President Biden will travel to Rehoboth, Delaware, this weekend – not Arizona or Ohio or Nevada or anywhere else where his party desperately battles on behalf of candidates critical to maintaining Democratic control of the U.S. Senate.
Republicans couldn’t be happier to point out the obvious: A president whose job approval rating is under water is not in high demand in the stretch run of the midterm elections.
“Joe Biden’s unpopularity follows him wherever he goes,” Ronna McDaniel, the chairwoman of the Republican National Committee, told RealClearPolitics, “and Democrats know their unwavering loyalty to Biden is their biggest liability.”
White House strategists read the same public opinion polling Republicans do. According to the RealClearPolitics Average, for instance, more Americans disapprove of the president’s job handling, 53.7 percent, than approve, 43.3 percent. The fear among Democrats is that a party leader with those numbers may do more harm than good if he hits the campaign trail on behalf of a candidate struggling to pick up or maintain a seat in Congress.
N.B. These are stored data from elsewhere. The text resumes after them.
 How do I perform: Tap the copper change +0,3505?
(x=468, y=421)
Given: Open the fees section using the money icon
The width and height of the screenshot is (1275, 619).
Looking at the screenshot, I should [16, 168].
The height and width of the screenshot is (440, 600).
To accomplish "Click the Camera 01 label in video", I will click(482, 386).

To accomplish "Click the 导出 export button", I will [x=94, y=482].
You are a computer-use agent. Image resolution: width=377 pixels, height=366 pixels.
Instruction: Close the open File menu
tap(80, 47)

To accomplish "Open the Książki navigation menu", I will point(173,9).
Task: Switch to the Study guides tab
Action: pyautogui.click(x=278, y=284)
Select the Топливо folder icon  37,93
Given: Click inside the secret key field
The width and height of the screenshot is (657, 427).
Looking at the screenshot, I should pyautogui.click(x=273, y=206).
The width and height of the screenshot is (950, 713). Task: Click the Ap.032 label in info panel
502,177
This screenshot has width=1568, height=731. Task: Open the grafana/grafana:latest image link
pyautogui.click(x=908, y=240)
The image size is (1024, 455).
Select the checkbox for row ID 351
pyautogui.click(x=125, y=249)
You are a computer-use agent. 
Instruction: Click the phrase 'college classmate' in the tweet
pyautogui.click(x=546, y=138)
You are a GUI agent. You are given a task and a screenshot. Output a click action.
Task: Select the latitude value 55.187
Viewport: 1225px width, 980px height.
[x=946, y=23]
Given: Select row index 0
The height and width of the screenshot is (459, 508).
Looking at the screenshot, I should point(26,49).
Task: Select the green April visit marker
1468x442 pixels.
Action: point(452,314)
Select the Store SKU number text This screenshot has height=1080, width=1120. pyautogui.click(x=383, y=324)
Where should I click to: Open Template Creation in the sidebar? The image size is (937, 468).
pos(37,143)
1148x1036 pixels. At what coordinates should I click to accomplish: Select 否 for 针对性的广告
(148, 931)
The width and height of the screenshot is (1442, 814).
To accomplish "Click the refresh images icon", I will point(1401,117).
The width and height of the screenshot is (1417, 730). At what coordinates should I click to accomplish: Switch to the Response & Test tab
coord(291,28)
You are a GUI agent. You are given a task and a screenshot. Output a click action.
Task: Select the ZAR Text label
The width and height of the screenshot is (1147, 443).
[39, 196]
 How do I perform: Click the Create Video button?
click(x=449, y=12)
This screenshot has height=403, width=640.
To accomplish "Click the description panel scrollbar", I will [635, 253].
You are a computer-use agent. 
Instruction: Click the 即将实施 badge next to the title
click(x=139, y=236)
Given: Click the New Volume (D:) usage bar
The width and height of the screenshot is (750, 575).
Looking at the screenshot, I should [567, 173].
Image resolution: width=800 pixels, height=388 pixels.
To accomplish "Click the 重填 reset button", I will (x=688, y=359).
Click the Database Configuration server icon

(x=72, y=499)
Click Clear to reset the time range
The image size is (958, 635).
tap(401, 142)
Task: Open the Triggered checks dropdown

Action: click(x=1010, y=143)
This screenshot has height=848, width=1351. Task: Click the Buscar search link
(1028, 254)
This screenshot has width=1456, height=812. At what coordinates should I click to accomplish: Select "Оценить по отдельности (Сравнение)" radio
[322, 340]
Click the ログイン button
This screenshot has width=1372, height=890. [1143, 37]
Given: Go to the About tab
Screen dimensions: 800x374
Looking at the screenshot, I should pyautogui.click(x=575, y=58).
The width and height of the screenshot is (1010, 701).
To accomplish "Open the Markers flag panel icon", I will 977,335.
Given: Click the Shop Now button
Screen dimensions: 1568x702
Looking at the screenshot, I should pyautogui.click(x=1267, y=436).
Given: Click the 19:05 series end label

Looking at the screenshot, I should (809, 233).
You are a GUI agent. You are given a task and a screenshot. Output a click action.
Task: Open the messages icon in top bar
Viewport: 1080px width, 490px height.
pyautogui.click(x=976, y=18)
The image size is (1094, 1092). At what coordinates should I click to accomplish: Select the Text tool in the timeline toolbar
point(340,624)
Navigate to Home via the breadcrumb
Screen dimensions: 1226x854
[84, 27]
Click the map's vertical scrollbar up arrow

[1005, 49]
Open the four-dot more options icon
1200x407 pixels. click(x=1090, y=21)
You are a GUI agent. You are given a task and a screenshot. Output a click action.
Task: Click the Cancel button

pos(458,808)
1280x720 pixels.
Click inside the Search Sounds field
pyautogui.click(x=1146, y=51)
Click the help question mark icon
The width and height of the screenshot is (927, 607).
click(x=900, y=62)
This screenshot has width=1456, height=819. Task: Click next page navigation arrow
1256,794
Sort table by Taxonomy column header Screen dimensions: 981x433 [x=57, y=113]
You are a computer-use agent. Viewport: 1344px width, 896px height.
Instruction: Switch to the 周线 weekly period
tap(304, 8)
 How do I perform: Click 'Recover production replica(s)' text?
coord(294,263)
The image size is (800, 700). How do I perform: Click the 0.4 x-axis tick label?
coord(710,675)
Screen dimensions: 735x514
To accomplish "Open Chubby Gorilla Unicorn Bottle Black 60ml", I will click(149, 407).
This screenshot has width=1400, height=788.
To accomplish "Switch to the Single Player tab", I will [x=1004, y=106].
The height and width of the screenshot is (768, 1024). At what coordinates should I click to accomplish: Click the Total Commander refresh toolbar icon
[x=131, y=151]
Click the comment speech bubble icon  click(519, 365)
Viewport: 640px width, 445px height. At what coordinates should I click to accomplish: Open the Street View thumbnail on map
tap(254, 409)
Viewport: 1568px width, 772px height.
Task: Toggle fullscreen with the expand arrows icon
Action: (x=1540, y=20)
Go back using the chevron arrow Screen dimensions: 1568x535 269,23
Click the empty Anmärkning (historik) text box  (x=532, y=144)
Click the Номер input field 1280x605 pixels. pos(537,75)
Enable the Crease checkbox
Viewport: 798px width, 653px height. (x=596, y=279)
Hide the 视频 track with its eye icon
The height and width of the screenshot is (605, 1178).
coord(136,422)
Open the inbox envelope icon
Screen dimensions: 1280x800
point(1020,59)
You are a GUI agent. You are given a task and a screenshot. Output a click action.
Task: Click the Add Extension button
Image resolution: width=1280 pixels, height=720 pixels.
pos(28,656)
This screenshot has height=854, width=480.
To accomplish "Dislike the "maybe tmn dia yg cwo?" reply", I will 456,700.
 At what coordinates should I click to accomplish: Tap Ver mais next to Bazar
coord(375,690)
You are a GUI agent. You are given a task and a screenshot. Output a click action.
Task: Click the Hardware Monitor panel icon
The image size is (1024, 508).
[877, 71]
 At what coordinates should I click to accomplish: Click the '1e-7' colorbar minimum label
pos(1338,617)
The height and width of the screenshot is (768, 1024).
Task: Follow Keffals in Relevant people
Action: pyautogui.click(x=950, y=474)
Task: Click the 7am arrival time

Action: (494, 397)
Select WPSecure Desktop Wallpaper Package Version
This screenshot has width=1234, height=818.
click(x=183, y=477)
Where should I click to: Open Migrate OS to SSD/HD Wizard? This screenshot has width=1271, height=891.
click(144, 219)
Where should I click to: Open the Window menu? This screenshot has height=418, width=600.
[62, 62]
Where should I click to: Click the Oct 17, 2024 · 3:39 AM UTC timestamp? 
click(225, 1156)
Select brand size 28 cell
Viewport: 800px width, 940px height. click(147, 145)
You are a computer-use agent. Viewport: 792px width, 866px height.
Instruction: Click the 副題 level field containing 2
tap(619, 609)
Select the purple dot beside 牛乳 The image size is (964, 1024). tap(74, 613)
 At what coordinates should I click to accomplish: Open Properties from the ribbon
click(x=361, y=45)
By contrast, Republicans would love to see more of him. One senior GOP strategist practically invited the president to rally on behalf of his vulnerable colleagues, offering to lay out “a welcome mat, an open sign, or even a red carpet: whatever it takes to get Joe Biden on the road for down ballot Democrats.” This isn’t likely to happen, the strategist joked, because Biden “is as a toxic as your last relationship.”
Biden’s predecessors faced the same problem. But Barack Obama and Donald Trump didn’t retreat to the same degree. They were out and about before the midterms. As Bloomberg News recently noted, that strategy did little to help. Democrats still lost the House in 2010 in a result Obama himself described as a “shellacking.” Trump’s GOP fared even worse, losing both the House and Senate in 2018.
When pressed about what the president’s political schedule would look like in the closing weeks before the midterms, given that Biden hasn’t attended many rallies or done much of the traditional political fare, White House officials have acted as though a president’s coattails – or lack thereof – is somehow a strange new political topic. White House press secretary Karine Jean-Pierre told one reporter inquiring about Biden’s schedule that it was “a bizarre question.”
According to Jean-Pierre, Biden has “been very visible,” not just last week but also this weekend. For evidence, she pointed to recent stops in Colorado, Oregon, and California: all safely blue states that Biden carried by double digits. Also, the president has been incredibly active, appearing at party fundraisers and working the phones to bring in the donations that are the life blood of every campaign.
And there are more trips on the schedule. Biden will travel to Pennsylvania next week, where Lt. Gov. John Fetterman leads Mehmet Oz by a slim margin, and then Florida in November, where Charlie Crist trails Gov. Ron DeSantis.
“He has been on the road nonstop, and he will continue to be on the road nonstop,” Jean-Pierre told reporters. “And, you know, where he is needed, he will go.”
On Friday, the president was apparently needed in Portland. He brought glazed donuts to volunteers making calls on behalf of Democrats there and rallied them to their work, declaring the coming midterms the most important off-year elections since the days of Franklin Roosevelt.
The fact that he was among friends on the liberal Pacific Coast wasn’t lost on the president. It was nice, Biden said, to be in a state he won “by 16 points.” A political animal all his life, the president knows how elections work and doesn’t appear to take things too personally. Back in August, he quipped that he’d stump for Sen. Chris Van Hollen, either “for him or against him, whichever will help the most.”
It would still mean a trip to a Democratic Party stronghold, travel that Republicans argue only underscores the unpopularity of the president.
“Biden’s travel to deep-blue states instead of hitting the road for vulnerable Democrats is testament to the lack of enthusiasm among Democrats,” McDaniel told RCP before plugging the Republicans who “are traveling the country and taking our message to all voters because everyone is suffering from Biden and Democrats’ failures.”
Biden’s travels to Delaware are a feature of his presidency by now, even during campaign season. A recent analysis by CNN found that he has spent a fourth of his presidency in his home state, either at his home in Wilmington or his beach property in Rehoboth.
Democrats are widely expected to lose the House, and the Senate is seen as up for grabs as economic anxieties weigh heavily on the minds of voters. This on top of the fact that traditionally a new president’s party suffers midterm losses as the electorate inevitably loses some of its enthusiasm for a new leader. Plenty of presidents before Biden have had to contend with the reality that they may be more of a liability than an asset for their party, and for now, Republicans are happy to highlight the latter.